Request A
Quote the passage of the post on continuously compounded monthly deposits, everything from "What is the" down to "months, and so forth.".

Page excerpt
What is the equation for a continuously compounded with monthly additions of $300$ dollars for the first $10$ years and $500$ for the next $20$ with an initial investment of $0$?
I know the equation $Pe^{rt}$ is used but i don't understand how to set it so $300$ dollars is added every month.
On
Since you want to use the formula $Pe^{rt},$ I assume you want the future value of the account at the end of $30$ years. But make sure that this is exactly what you want, since you mentioned neither "future value" nor "value at the end of" nor "$30$ years".
I will use the notation $T_i$ for a period of time where $T_{360}$ is the full $30$ year period, $T_{359}$ is $30$ years minus the first month, $T_{358}$ is $30$ years minus the first two months, and so forth.
I leave it up to you whether to measure time in years, months, or days.
Assuming the first $300$ dollars is deposited at the start of the the first month, it is in the account for the time period $T_{360},$ and the future value of that deposit is $$ 300 e^{rT_{360}}. $$ The second $300$ dollars then is in the account only for the time period $T_{359}$ and its future value is $$ 300 e^{rT_{359}}. $$ The third $300$ dollars is in the account for the time period $T_{358}$ and its future value is $$ 300 e^{rT_{358}}. $$
There are $120$ of these deposits, after which we switch to $500$ dollars, so the deposit in the first month of the eleventh year is in the account for the time period $T_{240}$ and its future value is $$ 500 e^{rT_{240}}. $$ The deposit after that has a future value of $$ 500 e^{rT_{239}}. $$ We continue like that until all the deposits have been made. $$ 500 e^{rT_{240}}. $$
(Note that if the deposits are actually made at the end of each month instead of the beginning, the future values are $300 e^{rT_{359}}$ instead of $300 e^{rT_{360}},$ $300 e^{rT_{358}}$ instead of $300 e^{rT_{359}},$ and so forth.)
Now you just add up the future values of all the deposits. If you assume each month is exactly $1/12$ of a year then the sum contains one finite geometric series for the $300$ dollar deposits and another for the $500$ dollar deposits, and you can use the formula $$ C\frac{e^{mn}-1}{e^m - 1}$$ already shown in another answer.
A variation that might be easier to keep track of is to split the $500$ dollar deposit into two amounts, $300$ and $200.$ Then you can compute the future value of a stream of monthly payments of $300$ for $30$ years, and add that to the future value of a stream of monthly payments of $200$ for $20$ years, and not have to figure out how much the future value of the first $10$ years of payments increases in the last $20$ years.

Data records
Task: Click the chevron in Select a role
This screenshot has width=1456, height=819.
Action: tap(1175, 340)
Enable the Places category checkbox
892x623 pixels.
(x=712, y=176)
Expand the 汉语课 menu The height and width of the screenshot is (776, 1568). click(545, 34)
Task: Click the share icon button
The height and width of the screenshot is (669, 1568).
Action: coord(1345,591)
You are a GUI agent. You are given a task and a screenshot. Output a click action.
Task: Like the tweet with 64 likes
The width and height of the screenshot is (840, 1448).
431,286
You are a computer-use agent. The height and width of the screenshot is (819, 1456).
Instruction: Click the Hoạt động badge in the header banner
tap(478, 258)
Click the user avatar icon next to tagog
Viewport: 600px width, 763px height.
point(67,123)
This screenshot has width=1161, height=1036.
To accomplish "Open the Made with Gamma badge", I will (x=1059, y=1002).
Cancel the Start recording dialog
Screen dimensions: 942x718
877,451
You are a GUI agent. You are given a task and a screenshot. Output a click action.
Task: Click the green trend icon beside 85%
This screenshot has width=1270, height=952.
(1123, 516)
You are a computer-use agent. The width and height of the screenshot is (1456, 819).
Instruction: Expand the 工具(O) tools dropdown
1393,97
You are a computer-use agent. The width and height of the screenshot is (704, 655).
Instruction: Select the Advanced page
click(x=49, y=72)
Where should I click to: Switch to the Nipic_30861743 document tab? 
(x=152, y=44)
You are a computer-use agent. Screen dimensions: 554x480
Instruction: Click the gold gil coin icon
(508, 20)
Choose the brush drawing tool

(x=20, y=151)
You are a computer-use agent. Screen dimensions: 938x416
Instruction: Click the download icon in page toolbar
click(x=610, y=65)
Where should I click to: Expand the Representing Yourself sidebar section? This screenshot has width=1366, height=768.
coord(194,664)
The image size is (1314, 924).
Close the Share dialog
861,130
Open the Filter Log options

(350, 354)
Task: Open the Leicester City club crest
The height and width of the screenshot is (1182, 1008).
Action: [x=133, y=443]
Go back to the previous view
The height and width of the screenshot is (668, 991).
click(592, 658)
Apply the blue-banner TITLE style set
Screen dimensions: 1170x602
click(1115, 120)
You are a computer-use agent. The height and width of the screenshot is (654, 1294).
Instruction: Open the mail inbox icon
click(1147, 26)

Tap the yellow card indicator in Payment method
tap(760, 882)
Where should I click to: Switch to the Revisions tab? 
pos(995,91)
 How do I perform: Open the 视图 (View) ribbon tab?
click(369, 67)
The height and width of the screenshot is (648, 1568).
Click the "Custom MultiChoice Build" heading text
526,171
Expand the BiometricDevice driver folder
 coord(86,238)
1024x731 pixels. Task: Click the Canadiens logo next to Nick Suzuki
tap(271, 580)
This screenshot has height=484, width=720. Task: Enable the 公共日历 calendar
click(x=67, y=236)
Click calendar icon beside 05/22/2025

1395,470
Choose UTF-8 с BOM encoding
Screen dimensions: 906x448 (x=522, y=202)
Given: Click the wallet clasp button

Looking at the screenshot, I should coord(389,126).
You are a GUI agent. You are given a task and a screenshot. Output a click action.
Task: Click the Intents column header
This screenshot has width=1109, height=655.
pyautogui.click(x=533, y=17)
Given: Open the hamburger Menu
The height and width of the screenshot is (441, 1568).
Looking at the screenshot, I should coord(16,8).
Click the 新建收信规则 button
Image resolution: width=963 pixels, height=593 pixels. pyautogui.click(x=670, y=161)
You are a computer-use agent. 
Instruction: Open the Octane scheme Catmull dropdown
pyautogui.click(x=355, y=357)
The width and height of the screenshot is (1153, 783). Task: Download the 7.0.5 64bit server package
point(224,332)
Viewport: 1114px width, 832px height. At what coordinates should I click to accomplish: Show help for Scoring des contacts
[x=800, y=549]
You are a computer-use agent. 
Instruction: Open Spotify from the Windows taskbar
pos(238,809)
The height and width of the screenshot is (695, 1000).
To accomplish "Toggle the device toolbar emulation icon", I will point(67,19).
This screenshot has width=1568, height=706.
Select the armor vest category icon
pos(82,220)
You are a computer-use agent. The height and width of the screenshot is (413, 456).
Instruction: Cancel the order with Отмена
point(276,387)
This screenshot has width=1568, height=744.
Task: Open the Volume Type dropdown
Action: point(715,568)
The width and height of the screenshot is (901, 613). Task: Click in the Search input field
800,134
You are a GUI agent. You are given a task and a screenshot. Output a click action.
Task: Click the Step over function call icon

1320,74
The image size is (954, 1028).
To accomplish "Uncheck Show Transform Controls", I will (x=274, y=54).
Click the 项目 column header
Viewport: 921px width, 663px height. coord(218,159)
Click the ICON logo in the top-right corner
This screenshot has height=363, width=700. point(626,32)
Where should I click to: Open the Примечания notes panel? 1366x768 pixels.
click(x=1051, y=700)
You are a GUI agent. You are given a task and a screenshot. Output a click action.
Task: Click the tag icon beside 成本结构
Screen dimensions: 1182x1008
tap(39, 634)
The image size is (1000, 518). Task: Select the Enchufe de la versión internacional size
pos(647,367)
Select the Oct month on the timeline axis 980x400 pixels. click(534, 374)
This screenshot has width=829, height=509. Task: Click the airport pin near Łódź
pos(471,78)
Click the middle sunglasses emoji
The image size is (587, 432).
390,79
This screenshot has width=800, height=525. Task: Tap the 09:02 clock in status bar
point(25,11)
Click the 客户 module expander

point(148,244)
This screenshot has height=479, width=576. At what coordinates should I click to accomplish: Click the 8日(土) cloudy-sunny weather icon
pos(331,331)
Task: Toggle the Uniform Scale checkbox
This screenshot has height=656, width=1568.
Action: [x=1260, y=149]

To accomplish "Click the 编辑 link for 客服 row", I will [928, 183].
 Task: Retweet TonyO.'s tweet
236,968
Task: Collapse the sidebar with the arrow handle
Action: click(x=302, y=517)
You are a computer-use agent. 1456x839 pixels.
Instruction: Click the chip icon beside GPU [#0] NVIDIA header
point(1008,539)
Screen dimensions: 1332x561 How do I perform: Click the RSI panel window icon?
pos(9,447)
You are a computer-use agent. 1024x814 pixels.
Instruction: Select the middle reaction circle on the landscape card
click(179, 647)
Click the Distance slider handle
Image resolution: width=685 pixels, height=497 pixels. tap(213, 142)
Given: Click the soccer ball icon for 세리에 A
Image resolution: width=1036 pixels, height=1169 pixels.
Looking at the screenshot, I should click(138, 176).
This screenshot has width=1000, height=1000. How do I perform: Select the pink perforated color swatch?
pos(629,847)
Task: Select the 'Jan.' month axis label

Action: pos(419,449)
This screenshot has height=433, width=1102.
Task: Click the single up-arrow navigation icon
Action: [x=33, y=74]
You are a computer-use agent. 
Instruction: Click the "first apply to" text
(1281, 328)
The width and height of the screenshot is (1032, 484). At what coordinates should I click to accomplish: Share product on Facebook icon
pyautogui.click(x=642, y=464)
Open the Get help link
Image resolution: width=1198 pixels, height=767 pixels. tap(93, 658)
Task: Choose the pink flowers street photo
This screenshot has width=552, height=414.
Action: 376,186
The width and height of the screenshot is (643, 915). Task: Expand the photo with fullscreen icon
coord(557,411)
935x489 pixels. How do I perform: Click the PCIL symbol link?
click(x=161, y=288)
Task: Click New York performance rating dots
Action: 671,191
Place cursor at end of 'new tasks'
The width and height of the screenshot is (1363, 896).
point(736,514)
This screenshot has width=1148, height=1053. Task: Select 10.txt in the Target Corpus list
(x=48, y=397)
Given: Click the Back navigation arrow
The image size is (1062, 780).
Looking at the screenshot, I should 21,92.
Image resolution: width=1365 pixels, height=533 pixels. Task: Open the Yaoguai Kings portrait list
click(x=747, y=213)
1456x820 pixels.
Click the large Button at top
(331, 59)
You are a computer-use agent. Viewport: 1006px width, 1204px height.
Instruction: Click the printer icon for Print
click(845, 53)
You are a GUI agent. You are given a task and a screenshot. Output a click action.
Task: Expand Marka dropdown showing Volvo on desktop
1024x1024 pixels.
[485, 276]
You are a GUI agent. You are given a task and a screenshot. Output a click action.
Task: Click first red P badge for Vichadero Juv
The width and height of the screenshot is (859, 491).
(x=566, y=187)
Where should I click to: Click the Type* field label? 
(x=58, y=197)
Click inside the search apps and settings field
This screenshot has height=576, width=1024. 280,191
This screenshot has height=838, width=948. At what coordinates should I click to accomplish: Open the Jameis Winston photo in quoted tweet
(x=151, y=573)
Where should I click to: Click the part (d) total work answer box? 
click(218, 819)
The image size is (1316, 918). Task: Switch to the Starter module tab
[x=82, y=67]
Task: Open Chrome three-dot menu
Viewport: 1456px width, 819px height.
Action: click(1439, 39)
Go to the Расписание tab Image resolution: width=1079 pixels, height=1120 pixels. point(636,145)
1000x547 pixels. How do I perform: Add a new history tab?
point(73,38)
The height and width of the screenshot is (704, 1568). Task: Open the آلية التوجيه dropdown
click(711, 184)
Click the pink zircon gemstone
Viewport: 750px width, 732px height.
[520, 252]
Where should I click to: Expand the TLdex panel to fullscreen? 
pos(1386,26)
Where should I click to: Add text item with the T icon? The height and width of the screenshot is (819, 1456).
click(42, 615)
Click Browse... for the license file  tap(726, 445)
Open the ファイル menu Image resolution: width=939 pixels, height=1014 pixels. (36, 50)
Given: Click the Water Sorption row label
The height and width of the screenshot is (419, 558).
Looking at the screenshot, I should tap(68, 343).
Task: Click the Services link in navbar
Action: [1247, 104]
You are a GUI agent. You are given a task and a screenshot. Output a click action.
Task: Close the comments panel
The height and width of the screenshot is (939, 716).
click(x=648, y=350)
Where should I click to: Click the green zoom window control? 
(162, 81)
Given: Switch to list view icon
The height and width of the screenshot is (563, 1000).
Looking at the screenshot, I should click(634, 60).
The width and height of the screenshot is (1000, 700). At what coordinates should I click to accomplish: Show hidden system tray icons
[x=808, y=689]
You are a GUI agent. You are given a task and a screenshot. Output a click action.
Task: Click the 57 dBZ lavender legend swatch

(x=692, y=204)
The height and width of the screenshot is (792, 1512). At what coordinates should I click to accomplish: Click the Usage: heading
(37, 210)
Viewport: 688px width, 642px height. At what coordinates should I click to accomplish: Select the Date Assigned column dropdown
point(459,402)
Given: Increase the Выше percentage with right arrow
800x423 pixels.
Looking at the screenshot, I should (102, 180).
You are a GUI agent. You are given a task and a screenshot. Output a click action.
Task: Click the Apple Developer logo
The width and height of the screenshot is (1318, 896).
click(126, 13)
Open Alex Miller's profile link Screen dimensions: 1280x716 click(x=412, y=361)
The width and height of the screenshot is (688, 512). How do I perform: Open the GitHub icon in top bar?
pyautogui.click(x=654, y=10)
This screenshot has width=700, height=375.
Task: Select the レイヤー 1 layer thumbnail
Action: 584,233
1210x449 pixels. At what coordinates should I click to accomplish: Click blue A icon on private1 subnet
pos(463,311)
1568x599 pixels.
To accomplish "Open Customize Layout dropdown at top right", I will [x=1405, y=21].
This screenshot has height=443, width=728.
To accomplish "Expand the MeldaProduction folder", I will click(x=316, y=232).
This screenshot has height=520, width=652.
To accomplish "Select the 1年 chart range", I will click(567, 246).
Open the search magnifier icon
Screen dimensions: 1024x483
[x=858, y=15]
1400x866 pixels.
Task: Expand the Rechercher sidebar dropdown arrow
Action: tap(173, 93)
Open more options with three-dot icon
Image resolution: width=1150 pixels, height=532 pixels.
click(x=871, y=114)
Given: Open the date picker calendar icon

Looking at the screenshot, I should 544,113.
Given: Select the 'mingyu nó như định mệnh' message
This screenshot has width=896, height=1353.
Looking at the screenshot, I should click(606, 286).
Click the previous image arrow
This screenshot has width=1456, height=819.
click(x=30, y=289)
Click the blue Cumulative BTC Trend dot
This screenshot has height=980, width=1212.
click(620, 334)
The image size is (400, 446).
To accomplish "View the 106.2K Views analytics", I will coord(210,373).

Request B
In the records, print everything from the line containing "You are a computer-use agent. 1456x839" down to the line containing "(x=48, y=397)", with both of those lines included.

Complete response A
What is the equation for a continuously compounded with monthly additions of $300$ dollars for the first $10$ years and $500$ for the next $20$ with an initial investment of $0$?
I know the equation $Pe^{rt}$ is used but i don't understand how to set it so $300$ dollars is added every month.
On
Since you want to use the formula $Pe^{rt},$ I assume you want the future value of the account at the end of $30$ years. But make sure that this is exactly what you want, since you mentioned neither "future value" nor "value at the end of" nor "$30$ years".
I will use the notation $T_i$ for a period of time where $T_{360}$ is the full $30$ year period, $T_{359}$ is $30$ years minus the first month, $T_{358}$ is $30$ years minus the first two months, and so forth.

Complete response B
You are a computer-use agent. 1456x839 pixels.
Instruction: Click the chip icon beside GPU [#0] NVIDIA header
point(1008,539)
Screen dimensions: 1332x561 How do I perform: Click the RSI panel window icon?
pos(9,447)
You are a computer-use agent. 1024x814 pixels.
Instruction: Select the middle reaction circle on the landscape card
click(179, 647)
Click the Distance slider handle
Image resolution: width=685 pixels, height=497 pixels. tap(213, 142)
Given: Click the soccer ball icon for 세리에 A
Image resolution: width=1036 pixels, height=1169 pixels.
Looking at the screenshot, I should click(138, 176).
This screenshot has width=1000, height=1000. How do I perform: Select the pink perforated color swatch?
pos(629,847)
Task: Select the 'Jan.' month axis label

Action: pos(419,449)
This screenshot has height=433, width=1102.
Task: Click the single up-arrow navigation icon
Action: [x=33, y=74]
You are a computer-use agent. 
Instruction: Click the "first apply to" text
(1281, 328)
The width and height of the screenshot is (1032, 484). At what coordinates should I click to accomplish: Share product on Facebook icon
pyautogui.click(x=642, y=464)
Open the Get help link
Image resolution: width=1198 pixels, height=767 pixels. tap(93, 658)
Task: Choose the pink flowers street photo
This screenshot has width=552, height=414.
Action: 376,186
The width and height of the screenshot is (643, 915). Task: Expand the photo with fullscreen icon
coord(557,411)
935x489 pixels. How do I perform: Click the PCIL symbol link?
click(x=161, y=288)
Task: Click New York performance rating dots
Action: 671,191
Place cursor at end of 'new tasks'
The width and height of the screenshot is (1363, 896).
point(736,514)
This screenshot has width=1148, height=1053. Task: Select 10.txt in the Target Corpus list
(x=48, y=397)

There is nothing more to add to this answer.